WASHINGTON DC —
Cambodia's wealthy elite is increasingly buying media outlets, according to a joint Media Ownership Monitor (MOM) project by Reporters without Borders and the Cambodian Center for Independent Media. Among 27 owners surveyed in the project, nine are business and political tycoons and 10 are politically affiliated.
Experts say these media owners are keen to protect their interests and the interests of the government which protects them — at the expense of providing news to citizens.
In Cambodia, many media owners are tycoons, or oknha in Khmer, the primary language. The king confers this title once a person contributes $100,000 to a so-called social development cause. As of 2012, approximately 2.66 million of Cambodia's 15.9 million people lived on less than $1.20 per day, and the estimated per capita income was $3,700, according to the CIA World Factbook.
"If [the tycoons] are involved in politics, then I would say it even gets more problematic," Charles Davidson, executive director of Kleptocracy Initiative at Hudson Institute, told VOA Khmer. He spoke to VOA in a phone interview after a recent event in the Kleptocracy and Democracy Debate Series, held in Washington.
"So, I would say that's a danger and it's a worldwide trend," Davidson said.
The control of media by wealthy elites in developing countries and democracies in transition is a worrying trend, which could potentially lead to danger, according to media experts in the United States.
Conflicts of interest
The wealthy who own media outlets have many other financial interests, and there are often obvious — and subtle — conflicts of interests. The result can be a media environment that bows to power rather than speaking truth to it, as is the best practice in many developed democracies, according to experts.
"If the power gets concentrated in one country with no democratic traditions and no good journalistic traditions, and there is one guy who comes out on top, and there is not any competition any more, then I think there is a very dangerous situation," said Martha Bayles, media professor at Boston College in Massachusetts, in an interview with VOA at the Washington event.
The trend toward a concentration of media ownership in developing democracies is emerging as the media worldwide — especially the independent and critical outlets in developed democracies — come under attack by politicians and the powerful for reporting facts that negatively touch on the business or political interests of the elite.
Last week, in response to perceived media attacks on the Trump administration, Stephen Bannon, the president's chief White House strategist, told The New York Times that "The media here is the opposition party."
In Cambodia, Pa Nguon Teang, the executive director of the Cambodian Center for Independent Media, said when media ownership is concentrated among the wealthy elite, it will lead to a government less accountable to the people it is supposed to serve.
"Those working in the media controlled by tycoons or big business people under the political influence from the ruling party and the government, dare not voice their other opinions contrary to the political line already set by their media outlets," he told VOA. "So, this makes a loss to independent viewpoints needed by Cambodian people."
Or, as Davidson put it, "The media is going to be under the government control entirely, and anybody who is practicing journalism outside of that control is essentially a dissident."
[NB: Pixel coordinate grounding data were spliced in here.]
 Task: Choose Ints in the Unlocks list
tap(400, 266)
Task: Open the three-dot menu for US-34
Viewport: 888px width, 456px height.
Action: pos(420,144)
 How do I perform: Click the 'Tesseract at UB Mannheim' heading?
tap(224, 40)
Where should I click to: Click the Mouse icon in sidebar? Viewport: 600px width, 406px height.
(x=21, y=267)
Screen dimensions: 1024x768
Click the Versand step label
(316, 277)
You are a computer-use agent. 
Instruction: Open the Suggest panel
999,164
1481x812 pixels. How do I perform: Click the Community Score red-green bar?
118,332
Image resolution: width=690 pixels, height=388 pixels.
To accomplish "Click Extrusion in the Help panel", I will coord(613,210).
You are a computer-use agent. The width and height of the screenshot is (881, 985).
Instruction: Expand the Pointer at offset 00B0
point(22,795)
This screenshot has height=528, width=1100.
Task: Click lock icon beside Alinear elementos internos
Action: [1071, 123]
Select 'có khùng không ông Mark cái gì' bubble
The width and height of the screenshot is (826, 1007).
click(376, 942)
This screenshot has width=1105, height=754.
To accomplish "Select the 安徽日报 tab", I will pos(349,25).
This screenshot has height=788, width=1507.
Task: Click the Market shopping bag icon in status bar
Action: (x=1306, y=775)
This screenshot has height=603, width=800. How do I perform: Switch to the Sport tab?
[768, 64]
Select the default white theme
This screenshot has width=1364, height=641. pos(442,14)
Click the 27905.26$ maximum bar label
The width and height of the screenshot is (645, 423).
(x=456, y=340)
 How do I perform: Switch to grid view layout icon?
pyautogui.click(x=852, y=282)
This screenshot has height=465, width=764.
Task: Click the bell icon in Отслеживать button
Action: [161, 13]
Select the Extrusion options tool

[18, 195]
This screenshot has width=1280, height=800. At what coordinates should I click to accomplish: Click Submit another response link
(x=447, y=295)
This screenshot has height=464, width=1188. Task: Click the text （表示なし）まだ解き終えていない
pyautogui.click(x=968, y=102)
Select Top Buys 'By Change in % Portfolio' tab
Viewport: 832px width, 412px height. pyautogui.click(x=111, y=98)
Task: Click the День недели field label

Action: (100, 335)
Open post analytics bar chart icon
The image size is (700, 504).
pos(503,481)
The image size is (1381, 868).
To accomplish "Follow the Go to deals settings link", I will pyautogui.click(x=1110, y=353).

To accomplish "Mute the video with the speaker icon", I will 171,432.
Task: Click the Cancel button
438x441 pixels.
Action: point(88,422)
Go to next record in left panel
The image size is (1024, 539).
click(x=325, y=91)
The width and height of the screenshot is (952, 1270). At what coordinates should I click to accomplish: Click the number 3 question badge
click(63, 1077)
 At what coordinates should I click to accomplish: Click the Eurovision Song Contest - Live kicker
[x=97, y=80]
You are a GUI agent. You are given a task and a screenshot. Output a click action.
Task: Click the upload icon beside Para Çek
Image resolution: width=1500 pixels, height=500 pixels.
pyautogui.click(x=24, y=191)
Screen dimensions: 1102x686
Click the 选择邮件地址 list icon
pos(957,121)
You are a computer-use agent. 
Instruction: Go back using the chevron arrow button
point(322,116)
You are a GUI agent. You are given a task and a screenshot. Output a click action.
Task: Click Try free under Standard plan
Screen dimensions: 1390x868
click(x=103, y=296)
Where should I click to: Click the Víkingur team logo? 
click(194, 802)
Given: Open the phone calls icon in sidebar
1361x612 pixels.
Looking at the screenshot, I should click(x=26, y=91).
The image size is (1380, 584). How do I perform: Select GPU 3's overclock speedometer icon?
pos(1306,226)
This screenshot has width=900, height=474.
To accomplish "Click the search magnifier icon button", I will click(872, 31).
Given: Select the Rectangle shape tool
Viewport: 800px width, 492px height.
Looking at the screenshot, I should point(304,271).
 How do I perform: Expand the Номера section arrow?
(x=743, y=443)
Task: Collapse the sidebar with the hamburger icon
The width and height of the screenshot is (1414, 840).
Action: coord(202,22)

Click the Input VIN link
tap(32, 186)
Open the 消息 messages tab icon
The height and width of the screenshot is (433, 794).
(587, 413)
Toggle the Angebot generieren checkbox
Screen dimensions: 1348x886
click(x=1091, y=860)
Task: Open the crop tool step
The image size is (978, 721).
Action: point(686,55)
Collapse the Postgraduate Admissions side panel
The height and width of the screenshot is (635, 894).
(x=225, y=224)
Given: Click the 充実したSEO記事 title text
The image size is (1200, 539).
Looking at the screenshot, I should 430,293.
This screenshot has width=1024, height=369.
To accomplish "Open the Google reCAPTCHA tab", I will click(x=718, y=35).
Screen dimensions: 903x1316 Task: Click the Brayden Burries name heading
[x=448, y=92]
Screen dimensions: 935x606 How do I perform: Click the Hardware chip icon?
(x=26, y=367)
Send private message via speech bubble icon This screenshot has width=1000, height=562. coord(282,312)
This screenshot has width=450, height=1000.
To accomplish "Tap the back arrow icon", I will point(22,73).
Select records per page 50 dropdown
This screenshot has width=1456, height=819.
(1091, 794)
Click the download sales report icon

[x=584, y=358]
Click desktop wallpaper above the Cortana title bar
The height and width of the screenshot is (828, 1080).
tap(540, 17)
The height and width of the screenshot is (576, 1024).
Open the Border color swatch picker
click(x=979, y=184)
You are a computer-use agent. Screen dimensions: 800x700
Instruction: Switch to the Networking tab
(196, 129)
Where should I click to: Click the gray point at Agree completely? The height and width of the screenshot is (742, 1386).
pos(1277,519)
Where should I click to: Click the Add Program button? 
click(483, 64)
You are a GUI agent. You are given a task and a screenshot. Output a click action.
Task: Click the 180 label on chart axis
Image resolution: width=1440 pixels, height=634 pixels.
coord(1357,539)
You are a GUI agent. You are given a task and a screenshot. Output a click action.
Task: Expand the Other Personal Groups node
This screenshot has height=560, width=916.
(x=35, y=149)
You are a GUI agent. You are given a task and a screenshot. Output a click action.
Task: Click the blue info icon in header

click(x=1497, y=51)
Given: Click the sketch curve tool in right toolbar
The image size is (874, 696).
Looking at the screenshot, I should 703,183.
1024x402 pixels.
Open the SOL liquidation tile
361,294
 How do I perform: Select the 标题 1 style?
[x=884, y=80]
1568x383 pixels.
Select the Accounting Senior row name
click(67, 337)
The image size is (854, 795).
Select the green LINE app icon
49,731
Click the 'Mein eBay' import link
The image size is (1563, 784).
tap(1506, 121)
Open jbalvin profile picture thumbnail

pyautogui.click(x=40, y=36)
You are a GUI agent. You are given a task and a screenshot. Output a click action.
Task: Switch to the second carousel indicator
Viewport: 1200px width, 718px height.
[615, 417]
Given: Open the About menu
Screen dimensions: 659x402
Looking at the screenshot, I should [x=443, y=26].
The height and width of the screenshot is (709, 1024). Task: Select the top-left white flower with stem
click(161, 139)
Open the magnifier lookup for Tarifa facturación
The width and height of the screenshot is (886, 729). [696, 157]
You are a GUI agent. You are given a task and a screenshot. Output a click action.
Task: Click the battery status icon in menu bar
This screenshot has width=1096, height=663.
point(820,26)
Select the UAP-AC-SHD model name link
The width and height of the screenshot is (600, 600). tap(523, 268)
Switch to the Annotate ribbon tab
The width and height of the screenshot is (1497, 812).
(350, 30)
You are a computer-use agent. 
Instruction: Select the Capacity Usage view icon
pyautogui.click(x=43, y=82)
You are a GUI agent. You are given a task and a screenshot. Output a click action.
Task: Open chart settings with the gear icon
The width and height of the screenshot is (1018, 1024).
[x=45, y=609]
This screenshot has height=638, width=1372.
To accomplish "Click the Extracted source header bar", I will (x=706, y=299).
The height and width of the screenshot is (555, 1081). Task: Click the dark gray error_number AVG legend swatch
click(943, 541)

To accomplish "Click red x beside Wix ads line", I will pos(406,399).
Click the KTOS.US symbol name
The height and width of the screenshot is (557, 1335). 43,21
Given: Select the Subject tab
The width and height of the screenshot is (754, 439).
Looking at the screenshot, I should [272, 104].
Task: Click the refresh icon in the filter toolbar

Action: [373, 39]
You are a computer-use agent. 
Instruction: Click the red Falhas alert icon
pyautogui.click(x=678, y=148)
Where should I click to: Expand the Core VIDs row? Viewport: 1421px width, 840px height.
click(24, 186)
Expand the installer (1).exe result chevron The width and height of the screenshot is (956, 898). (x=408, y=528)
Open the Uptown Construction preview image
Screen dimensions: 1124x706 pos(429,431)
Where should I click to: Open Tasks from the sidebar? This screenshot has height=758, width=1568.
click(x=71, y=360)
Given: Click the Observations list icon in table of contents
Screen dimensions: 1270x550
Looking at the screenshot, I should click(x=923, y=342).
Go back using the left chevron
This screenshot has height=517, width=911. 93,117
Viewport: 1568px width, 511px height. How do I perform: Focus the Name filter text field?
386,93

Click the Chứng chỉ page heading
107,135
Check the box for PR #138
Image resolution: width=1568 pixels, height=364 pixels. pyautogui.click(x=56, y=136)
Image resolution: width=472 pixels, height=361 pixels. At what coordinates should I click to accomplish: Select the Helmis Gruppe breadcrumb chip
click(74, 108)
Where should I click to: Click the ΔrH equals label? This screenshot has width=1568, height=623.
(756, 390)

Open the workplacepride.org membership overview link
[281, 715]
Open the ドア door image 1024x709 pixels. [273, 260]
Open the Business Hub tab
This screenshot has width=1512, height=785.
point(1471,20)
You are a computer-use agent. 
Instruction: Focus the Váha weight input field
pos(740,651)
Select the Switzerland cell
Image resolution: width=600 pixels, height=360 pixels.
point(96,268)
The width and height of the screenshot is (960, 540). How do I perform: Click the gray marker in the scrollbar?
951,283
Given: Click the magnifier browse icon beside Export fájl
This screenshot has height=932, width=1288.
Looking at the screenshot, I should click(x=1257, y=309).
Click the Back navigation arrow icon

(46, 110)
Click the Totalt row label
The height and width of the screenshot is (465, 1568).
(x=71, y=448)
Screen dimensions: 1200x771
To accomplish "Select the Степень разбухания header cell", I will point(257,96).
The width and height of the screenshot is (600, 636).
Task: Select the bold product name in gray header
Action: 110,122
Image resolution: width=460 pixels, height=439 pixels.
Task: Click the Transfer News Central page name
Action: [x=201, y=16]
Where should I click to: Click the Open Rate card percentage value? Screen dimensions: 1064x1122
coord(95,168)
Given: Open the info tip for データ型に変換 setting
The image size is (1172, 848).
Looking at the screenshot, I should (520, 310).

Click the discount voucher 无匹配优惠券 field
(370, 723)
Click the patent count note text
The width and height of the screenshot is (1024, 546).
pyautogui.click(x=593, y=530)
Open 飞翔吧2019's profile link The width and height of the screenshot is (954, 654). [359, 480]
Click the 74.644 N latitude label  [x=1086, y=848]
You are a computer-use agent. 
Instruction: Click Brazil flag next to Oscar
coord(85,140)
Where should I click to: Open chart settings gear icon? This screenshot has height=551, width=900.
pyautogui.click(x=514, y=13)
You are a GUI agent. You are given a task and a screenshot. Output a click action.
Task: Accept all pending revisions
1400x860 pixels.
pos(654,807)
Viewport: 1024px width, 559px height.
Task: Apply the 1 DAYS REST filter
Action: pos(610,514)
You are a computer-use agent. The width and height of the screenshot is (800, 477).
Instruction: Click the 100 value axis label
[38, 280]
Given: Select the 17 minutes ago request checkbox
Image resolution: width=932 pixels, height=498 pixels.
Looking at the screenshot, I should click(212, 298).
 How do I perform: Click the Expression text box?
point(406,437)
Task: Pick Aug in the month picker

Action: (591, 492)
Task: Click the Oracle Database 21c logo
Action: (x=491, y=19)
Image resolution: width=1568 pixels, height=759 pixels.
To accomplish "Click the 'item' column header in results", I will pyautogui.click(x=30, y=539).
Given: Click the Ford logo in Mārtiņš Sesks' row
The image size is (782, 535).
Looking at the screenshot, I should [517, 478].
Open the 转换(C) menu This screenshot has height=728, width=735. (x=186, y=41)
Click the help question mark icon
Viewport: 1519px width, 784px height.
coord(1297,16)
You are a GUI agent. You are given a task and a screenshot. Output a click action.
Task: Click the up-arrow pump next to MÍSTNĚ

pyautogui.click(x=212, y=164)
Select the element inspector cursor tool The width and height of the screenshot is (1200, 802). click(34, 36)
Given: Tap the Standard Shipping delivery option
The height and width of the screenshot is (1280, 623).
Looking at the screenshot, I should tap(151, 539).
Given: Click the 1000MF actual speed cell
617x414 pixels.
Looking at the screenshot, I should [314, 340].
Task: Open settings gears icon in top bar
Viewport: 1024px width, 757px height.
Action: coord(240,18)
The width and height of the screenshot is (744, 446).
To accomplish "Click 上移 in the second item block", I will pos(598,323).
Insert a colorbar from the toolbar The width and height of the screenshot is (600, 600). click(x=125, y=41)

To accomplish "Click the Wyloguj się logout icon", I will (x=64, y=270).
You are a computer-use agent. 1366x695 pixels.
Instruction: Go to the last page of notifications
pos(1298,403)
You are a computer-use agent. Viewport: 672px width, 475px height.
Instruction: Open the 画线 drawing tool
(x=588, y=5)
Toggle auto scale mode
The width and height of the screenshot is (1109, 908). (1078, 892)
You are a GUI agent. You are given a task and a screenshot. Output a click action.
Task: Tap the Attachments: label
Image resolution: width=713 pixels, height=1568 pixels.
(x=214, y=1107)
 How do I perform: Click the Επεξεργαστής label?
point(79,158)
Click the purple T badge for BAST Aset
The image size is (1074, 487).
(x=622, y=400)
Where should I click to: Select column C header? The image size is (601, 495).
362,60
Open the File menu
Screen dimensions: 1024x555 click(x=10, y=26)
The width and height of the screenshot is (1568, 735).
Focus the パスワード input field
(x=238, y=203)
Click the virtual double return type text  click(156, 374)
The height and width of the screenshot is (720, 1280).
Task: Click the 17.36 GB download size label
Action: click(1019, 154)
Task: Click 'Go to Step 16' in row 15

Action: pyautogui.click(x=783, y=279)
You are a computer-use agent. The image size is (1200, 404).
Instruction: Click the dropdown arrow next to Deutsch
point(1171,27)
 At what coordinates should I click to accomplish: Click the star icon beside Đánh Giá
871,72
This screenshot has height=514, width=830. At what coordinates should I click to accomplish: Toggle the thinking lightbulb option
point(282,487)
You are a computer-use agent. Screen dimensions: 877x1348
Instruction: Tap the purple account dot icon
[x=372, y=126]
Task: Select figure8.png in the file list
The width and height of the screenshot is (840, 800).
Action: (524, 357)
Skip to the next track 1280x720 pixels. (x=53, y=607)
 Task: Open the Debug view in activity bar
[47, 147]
Accusations against Hun Sen
Critics say the Cambodian government led by Hun Sen, one of Asia's longest-serving prime ministers, has been attempting to control or influence the media through various means, either by having family members own media outlets or suppressing those independent voices critical of his government and his more than 30-year rule.
Cambodia has more than 100 radio stations, dozens of television stations and more than 400 newspapers in operation within the country, according to the government figures. Most of the media outlets are owned, controlled or run by the ruling elites. Critics often say such outlets devote most of their broadcast time to entertainment programs rather than news, in part as a way to take people's attention away from government or ruling-class businesses.
Jeff Gedmin, a former president of VOA-affiliated Radio Free Europe/Radio Liberty and a senior research fellow at Georgetown University, told VOA Khmer at the debate that "we want to inform the people, too, in a responsible way.
"You can't have good decisions unless you have good facts," he said, adding, "All of us, whether you are Cambodian or American."
Phay Siphan, a Cambodian government spokesman, said authorities do not control any media outlets except the only state-run National Radio of Kampuchea (RNK) and National Television of Kampuchea (TVK).
"All have freedom of speech and are free to broadcast anything because they are private media," he said in a phone interview. "The state does not provide funds like the ones received by Voice of America and Radio Free Asia. In this country, the media survive by themselves."
Likewise, Sok Eysan, a spokesman of the ruling Cambodian People's Party, which has been in power since 1979, said each media outlet owner is the person who decides what to broadcast without getting any orders from the government or the party.
"The prime minister has never threatened a general director of any radio or TV station to broadcast his activities. Whether they want to broadcast them or not is up to each of them," he said.
"If we determine that you have to write about or broadcast this or that, for example broadcast only boxing and not any concerts, then that's not possible," Eysan added. "It depends on the producer of the program to make sure they have all sorts of entertainments in all art forms."